Data entries:
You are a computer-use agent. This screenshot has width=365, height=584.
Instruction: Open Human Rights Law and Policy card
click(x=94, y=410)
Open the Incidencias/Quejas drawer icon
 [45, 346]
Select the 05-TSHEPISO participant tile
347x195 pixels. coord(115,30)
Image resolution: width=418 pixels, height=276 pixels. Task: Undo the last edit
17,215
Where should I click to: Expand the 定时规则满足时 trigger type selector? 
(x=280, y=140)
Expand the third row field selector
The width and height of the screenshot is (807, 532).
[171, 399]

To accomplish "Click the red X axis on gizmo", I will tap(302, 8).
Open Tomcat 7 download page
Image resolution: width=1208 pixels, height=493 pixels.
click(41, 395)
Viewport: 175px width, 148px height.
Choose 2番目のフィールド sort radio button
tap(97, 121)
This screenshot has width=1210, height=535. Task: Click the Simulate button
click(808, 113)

...

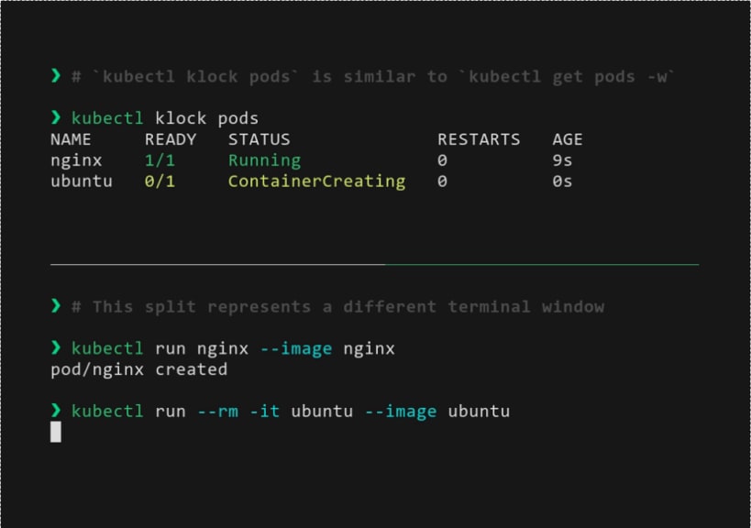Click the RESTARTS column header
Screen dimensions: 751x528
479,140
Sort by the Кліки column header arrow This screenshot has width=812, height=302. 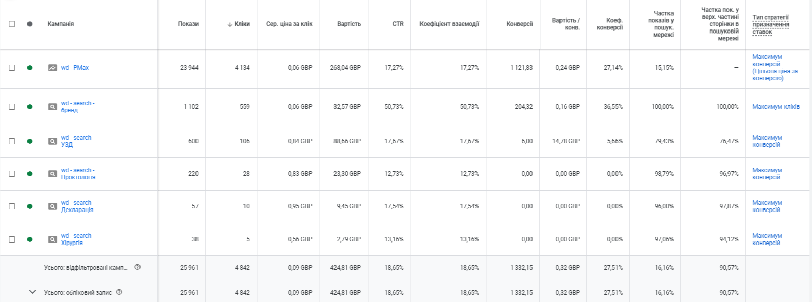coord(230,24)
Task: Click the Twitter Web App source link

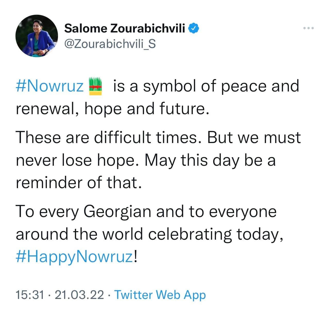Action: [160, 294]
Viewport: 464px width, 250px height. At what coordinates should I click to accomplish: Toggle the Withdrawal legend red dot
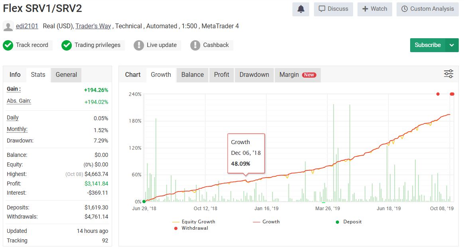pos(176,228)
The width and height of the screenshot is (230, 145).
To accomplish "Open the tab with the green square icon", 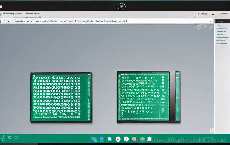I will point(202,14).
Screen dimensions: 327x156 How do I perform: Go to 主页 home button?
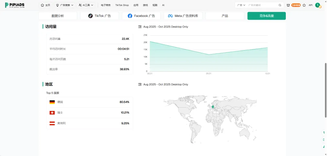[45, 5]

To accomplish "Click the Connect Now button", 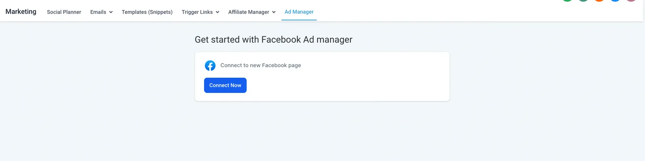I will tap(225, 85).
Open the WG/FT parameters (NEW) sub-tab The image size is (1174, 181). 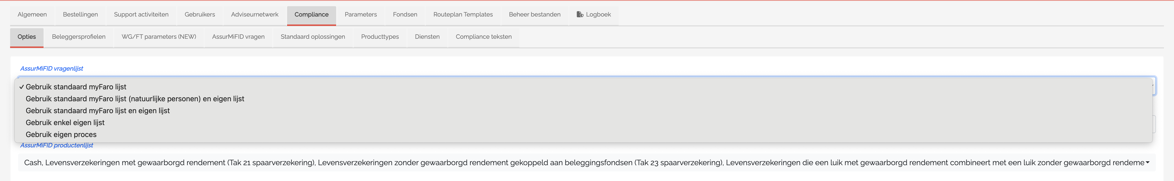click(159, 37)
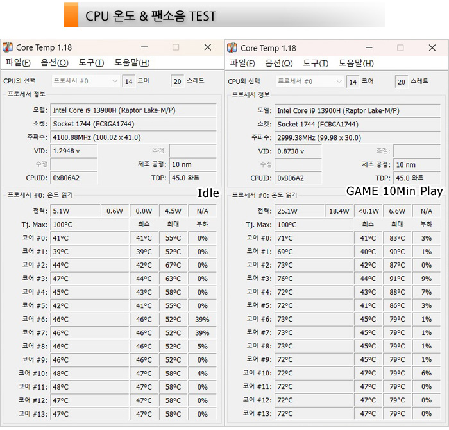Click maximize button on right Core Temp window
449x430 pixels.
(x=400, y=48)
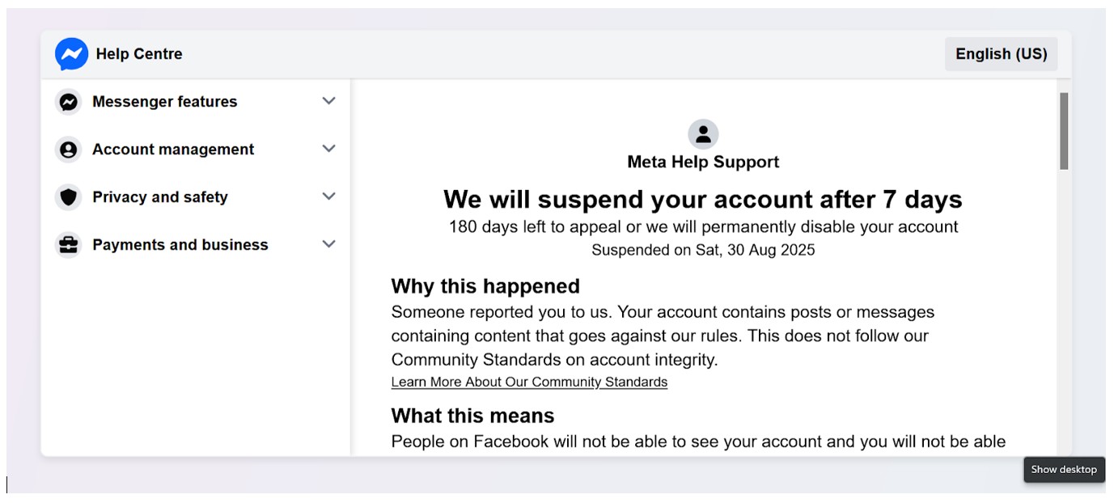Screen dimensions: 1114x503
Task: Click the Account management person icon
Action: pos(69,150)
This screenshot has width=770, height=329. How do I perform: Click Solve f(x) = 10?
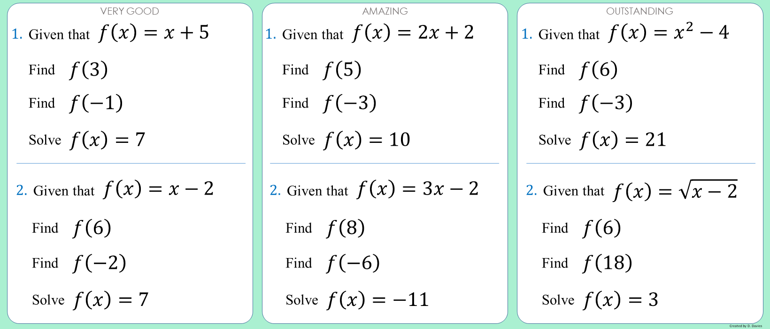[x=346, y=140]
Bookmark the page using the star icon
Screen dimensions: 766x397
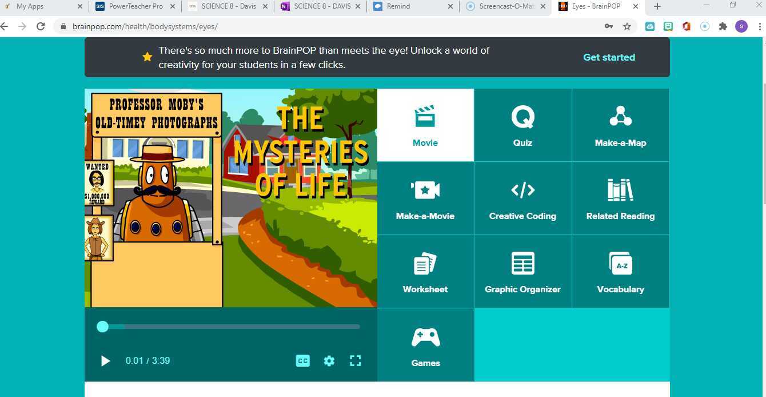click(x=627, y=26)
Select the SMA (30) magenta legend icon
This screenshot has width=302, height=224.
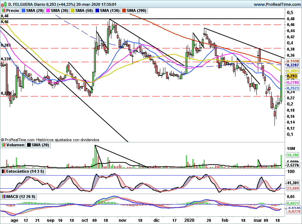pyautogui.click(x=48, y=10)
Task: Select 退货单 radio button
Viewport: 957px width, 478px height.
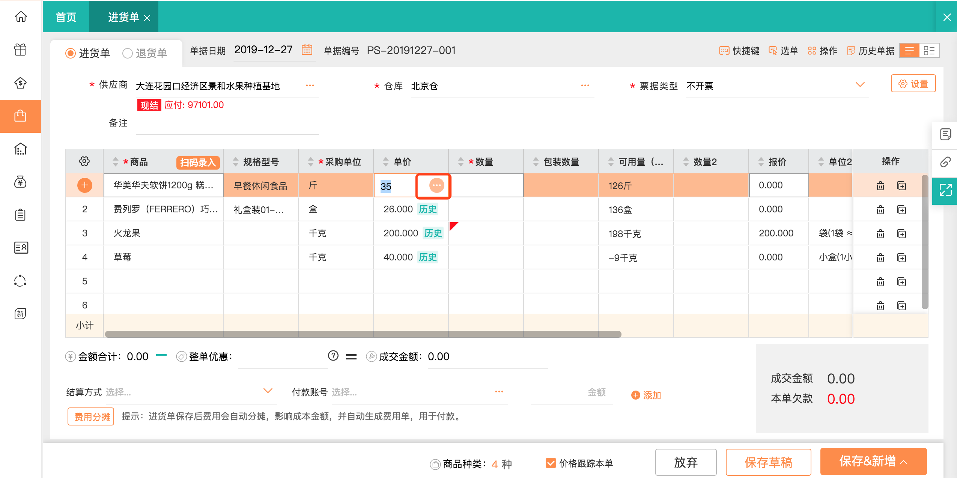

...

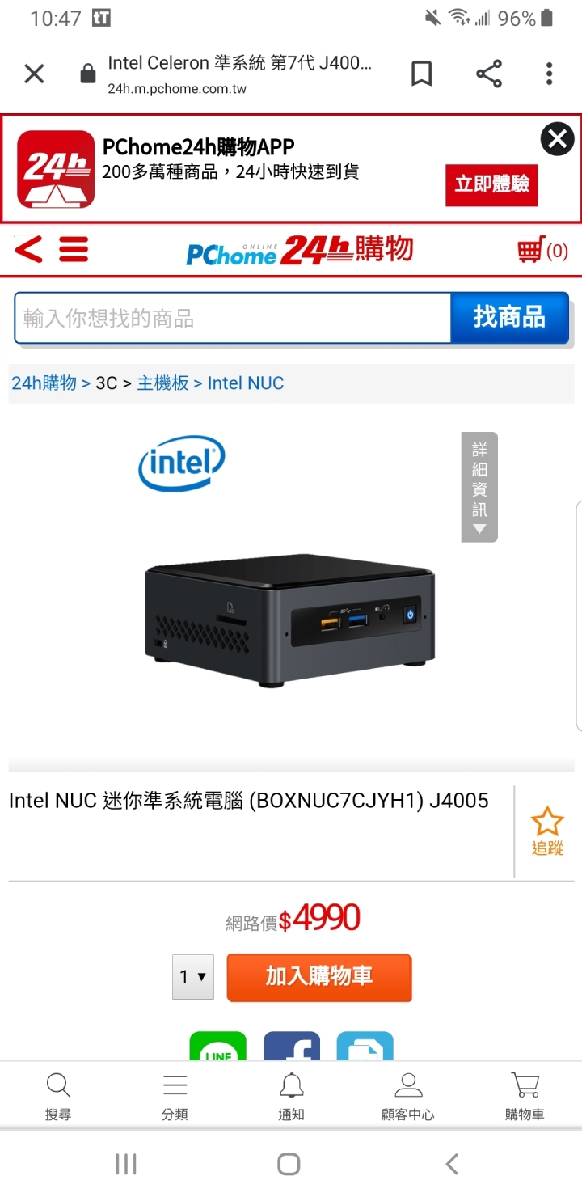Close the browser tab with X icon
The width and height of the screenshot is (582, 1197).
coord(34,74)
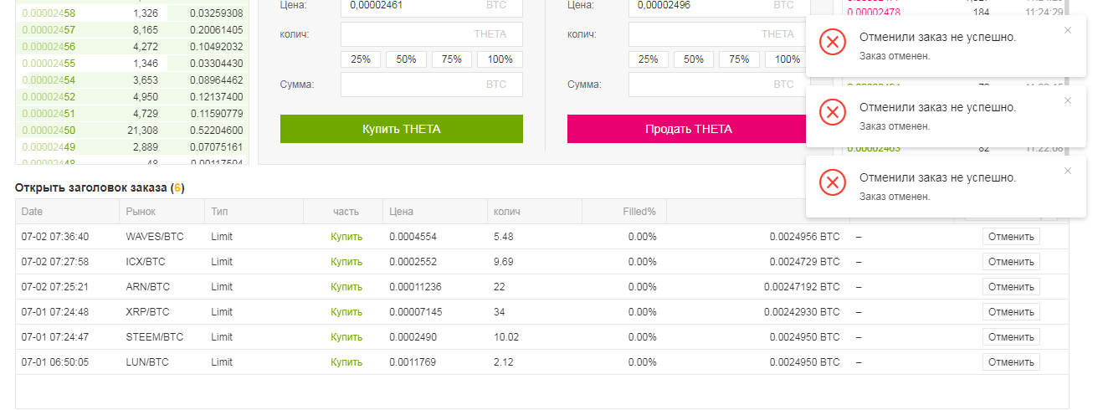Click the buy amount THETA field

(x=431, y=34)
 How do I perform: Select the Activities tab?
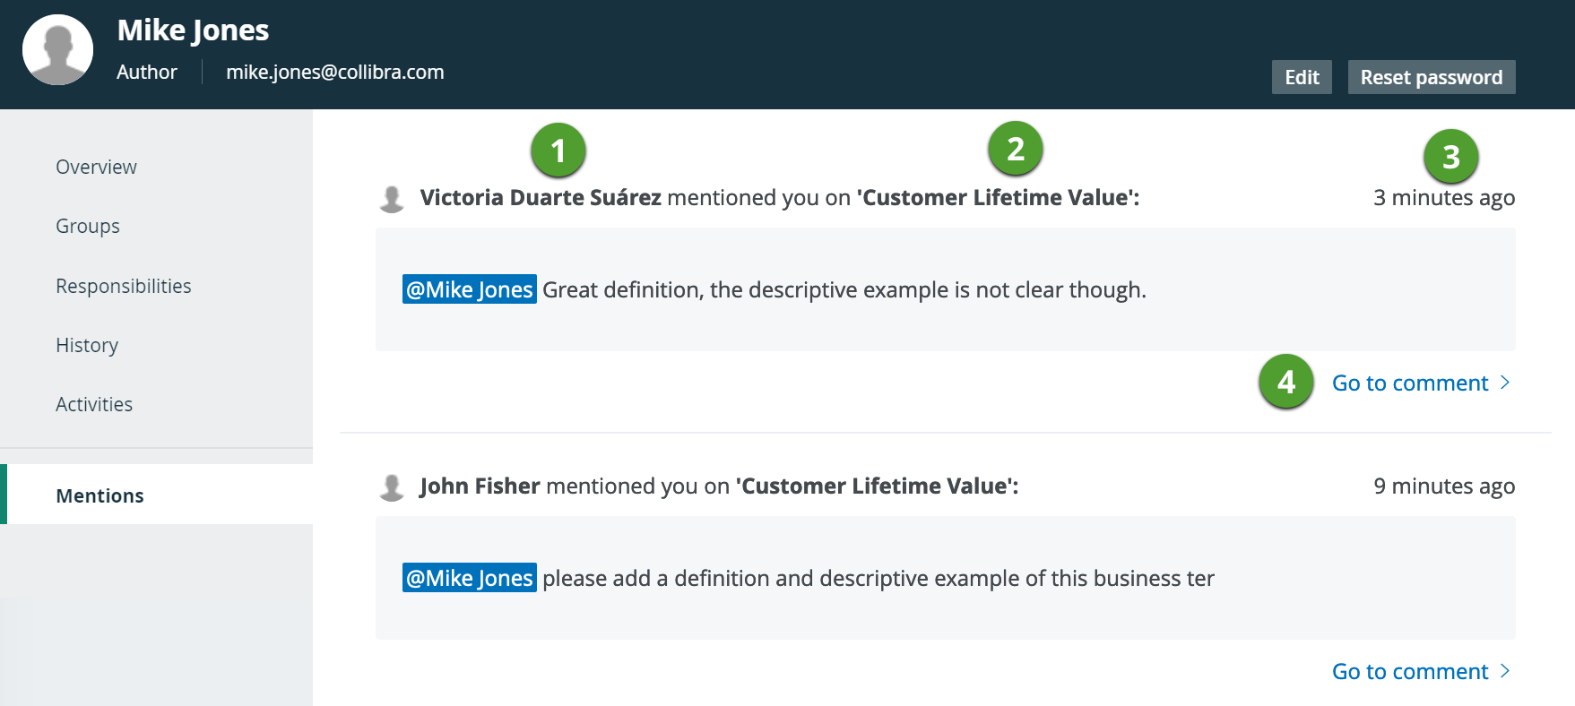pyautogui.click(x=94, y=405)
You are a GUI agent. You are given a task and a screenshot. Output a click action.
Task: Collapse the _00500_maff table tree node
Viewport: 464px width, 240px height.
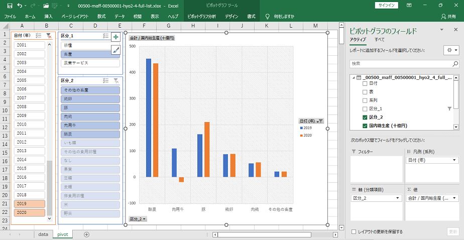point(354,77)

WORK INSTRUCTIONS:
Please show the lines in the entries above that hold the string "page".

COMPLETED TASK:
Open Tomcat 7 download page
Bookmark the page using the star icon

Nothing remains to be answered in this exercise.